((

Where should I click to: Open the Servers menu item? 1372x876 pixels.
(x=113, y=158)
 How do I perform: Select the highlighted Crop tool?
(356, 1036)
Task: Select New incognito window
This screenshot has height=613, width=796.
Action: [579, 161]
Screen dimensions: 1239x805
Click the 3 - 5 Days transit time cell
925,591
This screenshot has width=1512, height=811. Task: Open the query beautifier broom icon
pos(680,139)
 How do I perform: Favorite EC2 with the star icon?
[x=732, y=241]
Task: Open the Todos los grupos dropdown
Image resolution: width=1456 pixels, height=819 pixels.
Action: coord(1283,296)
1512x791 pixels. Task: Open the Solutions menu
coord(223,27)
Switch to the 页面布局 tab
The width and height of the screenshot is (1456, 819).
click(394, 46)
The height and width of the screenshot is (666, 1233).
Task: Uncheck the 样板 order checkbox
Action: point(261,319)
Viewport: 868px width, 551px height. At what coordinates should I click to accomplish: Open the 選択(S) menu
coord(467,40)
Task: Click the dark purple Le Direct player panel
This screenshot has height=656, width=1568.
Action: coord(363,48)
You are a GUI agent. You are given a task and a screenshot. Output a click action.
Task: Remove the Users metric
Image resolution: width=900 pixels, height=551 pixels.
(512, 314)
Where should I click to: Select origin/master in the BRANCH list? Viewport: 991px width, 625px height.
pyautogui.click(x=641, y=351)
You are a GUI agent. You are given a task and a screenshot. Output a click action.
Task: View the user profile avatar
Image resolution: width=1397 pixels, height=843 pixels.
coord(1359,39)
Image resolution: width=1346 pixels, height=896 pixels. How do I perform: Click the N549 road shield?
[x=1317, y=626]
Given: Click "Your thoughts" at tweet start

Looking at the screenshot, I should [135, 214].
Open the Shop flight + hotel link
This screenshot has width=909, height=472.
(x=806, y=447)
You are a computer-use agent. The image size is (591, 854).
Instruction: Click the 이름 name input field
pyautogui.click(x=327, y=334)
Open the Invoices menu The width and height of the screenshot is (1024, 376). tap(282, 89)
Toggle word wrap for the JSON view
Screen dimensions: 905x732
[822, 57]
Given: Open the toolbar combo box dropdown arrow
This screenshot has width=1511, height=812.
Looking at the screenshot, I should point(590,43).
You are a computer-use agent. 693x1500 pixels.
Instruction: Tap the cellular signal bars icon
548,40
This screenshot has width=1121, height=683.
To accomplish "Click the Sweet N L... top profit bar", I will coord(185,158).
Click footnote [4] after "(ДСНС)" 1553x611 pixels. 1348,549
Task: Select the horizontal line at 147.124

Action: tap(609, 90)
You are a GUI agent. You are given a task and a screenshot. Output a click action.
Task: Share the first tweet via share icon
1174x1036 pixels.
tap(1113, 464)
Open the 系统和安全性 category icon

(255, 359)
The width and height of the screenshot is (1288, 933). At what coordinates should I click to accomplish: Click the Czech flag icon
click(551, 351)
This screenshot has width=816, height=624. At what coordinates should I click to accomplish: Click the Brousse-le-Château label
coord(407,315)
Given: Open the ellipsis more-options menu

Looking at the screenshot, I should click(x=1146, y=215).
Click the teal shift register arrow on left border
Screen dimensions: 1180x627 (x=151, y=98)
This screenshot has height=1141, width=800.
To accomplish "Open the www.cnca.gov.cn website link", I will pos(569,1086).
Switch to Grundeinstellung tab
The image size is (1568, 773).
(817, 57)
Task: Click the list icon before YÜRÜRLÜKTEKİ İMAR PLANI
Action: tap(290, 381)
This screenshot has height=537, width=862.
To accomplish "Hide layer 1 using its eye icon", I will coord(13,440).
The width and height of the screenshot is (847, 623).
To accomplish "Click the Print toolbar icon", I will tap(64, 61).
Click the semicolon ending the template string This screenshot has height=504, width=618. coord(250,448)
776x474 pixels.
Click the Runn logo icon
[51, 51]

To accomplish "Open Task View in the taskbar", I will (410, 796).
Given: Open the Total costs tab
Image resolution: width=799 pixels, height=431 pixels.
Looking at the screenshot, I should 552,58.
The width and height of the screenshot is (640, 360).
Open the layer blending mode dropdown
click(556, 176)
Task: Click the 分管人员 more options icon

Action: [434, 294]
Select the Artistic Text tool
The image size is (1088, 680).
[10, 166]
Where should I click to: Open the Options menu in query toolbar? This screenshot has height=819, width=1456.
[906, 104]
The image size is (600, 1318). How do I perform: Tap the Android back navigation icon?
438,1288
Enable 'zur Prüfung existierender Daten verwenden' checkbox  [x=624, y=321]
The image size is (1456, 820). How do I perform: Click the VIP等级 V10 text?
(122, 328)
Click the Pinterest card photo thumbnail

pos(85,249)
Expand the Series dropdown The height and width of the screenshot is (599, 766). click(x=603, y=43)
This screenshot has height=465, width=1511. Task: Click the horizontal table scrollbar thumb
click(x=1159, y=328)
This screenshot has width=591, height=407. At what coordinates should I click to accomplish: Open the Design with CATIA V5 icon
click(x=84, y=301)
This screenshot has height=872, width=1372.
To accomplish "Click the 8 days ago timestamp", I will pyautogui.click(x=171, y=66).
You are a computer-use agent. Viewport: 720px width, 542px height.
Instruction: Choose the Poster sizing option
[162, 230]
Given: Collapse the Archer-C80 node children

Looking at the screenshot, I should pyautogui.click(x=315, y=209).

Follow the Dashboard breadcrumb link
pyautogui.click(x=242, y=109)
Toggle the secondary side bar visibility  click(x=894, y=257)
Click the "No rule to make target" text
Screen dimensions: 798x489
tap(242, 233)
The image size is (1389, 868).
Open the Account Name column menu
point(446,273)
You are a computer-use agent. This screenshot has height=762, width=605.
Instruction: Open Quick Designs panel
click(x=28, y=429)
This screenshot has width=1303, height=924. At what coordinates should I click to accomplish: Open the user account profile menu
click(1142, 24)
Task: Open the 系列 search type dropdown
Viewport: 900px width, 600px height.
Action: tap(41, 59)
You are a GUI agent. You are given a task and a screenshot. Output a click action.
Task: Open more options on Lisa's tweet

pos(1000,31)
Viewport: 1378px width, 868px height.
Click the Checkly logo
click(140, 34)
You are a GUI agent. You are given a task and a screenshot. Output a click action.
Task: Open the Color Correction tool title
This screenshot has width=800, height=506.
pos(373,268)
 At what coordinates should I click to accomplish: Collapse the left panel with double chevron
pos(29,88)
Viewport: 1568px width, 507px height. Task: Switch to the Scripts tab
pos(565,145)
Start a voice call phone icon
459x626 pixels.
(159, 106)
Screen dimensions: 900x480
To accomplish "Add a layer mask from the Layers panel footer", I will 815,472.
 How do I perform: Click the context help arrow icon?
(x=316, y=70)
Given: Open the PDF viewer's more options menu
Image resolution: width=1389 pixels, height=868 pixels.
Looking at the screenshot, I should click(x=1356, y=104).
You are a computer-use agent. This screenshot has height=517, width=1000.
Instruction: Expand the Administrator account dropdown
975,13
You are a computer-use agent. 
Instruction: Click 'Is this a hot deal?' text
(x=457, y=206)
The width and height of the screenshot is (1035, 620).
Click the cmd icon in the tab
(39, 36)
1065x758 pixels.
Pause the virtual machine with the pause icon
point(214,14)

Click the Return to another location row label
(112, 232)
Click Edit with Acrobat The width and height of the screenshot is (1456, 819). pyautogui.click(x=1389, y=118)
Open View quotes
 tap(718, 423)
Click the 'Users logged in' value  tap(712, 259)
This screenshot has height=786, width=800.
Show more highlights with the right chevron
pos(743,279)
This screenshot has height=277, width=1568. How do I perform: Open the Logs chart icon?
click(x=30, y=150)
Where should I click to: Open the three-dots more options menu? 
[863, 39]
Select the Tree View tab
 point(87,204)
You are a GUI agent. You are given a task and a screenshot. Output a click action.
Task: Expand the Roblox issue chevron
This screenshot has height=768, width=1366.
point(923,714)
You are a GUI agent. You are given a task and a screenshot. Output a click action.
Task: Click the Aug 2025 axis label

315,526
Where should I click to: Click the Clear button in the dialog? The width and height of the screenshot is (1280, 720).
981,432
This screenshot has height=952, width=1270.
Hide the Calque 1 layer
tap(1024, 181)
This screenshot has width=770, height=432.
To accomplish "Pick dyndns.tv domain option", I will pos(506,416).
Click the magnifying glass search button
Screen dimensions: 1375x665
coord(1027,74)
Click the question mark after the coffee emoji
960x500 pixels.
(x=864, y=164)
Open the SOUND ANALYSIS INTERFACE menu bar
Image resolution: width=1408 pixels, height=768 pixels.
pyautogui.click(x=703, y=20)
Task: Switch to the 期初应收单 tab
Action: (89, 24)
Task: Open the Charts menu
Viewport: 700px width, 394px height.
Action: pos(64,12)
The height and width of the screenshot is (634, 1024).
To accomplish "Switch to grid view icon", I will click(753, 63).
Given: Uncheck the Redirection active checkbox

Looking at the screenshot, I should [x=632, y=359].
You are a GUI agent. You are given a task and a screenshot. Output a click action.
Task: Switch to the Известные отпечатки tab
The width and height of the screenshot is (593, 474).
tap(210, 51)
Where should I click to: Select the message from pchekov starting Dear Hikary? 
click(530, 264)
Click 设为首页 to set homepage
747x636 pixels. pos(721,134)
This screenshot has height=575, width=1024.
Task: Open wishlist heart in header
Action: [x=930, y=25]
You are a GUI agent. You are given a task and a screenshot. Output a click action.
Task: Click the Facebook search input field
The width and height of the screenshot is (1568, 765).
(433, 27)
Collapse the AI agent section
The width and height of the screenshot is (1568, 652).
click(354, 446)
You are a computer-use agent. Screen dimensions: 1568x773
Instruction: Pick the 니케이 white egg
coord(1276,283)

))

WHAT THE EXERCISE ASKS — Could you turn the records into a numbered list, from the first line through the line containing "Action: [579, 161]", with one item per line and blank lines left out?

RESPONSE —
1. Where should I click to: Open the Servers menu item? 1372x876 pixels.
2. (x=113, y=158)
3.  How do I perform: Select the highlighted Crop tool?
4. (356, 1036)
5. Task: Select New incognito window
6. This screenshot has height=613, width=796.
7. Action: [579, 161]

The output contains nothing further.